Zur selben Zeit an anderen Orten der Welt wahrscheinlich: Kapitalanlage-Beratungsgespäche in örtlichen Sparkassenfilialen, Seminare zur Selbstoptimierung mit Titeln wie »Erfolg auf der ganzen Linie«, Vorträge zum Thema Work-Life-Balance, Yoga-Kurse für Führungskräfte …)
Als Theo Bübel das Kino verlässt, geht ihm das Poker-Drama noch einmal durch den Kopf. Er schüttelt selbigen, steigt in die Linie 96 ein und fährt Richtung Oberhausen-Eisenheim.

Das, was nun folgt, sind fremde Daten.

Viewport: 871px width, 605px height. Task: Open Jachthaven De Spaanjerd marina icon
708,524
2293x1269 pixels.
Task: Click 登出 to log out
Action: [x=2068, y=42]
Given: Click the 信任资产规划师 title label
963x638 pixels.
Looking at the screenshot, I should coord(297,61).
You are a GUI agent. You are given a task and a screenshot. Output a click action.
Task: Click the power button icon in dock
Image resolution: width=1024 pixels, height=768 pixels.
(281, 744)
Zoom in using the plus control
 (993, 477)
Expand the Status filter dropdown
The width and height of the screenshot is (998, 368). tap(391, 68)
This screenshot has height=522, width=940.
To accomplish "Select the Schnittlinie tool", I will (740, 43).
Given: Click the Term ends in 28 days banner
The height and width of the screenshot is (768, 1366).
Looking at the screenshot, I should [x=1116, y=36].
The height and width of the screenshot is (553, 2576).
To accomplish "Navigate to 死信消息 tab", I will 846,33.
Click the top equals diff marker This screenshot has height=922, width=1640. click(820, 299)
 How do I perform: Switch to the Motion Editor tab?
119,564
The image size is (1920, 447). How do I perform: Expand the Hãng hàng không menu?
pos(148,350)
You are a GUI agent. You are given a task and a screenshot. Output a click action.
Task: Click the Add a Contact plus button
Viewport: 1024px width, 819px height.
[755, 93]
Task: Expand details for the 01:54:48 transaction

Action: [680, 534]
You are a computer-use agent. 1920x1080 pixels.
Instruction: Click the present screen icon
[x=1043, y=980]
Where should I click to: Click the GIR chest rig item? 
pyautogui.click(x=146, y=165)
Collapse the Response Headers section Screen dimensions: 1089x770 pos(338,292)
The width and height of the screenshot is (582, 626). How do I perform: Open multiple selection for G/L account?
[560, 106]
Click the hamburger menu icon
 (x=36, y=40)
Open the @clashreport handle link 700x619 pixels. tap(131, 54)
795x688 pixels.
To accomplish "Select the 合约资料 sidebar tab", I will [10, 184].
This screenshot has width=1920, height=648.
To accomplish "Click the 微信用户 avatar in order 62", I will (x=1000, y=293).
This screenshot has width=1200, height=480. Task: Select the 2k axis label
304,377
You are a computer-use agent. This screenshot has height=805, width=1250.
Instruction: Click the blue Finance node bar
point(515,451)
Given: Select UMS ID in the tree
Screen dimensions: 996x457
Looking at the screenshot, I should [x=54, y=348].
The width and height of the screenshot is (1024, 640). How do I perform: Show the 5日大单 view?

Er betritt den heimischen Taubenschlag und berichtet von seinem Abend im Lichtspielhaus und dem immens aufregenden Film. Das gurrende Gefieder antwortet mit den wildesten Geschichten des Tages. Wer wem am Futtertrog in die Quere gekommen ist, dass der Habicht gefährlich über dem Viertel gekreist ist und dass man wirklich froh ist, dass Theo wieder den Weg nach Hause gefunden hat.
Am folgenden Tag: Taubenwettflug.
Es weht ein laues Lüftchen, der Himmel ist blau und wolkig weiß marmoriert. Theo Bübel hat die vier erfahrenen Preisträger und zwei junge Talente behutsam in Kisten verfrachtet. Die Kisten fährt er auf dem Anhänger seiner über Jahrzehnte gepflegten Kreidler Florett zur Reisevereinigung »Sterkrade 08«. Von dort geht’s für die sechs Sportskanonen in Richtung Norden und für Theo wieder gen Zechenhaus. Er ist einigermaßen siegessicher. Schließlich hat er die gefiederten Freunde aufs Beste vorbereitet mit Kartenmaterial von der Lüneburger Heide, mit einem Diavortrag über eigene Reisen (mit der Kreidler) und motivierenden Reden über legendäre Preisflüge der letzten drei Jahrzehnte. Ab 15 Uhr beobachtet er den Horizont mit geschultem Blick. Ab 15:25 Uhr kündigen sich die Heimkehrer als schwarze Punkte vor weißen Wolken an. Wenige Minuten später sind alle wieder im Schlag, wohlauf und bestens gelaunt. Theo hält eine Dankesrede und dass er sich freut, dass alle den Weg nach Hause gefunden haben. Die Tauben berichten von ihrer rasanten Reise. Zur Feier des Tages gibt es eine Extraportion Spezialfutter (eigene Geheim-Mischung).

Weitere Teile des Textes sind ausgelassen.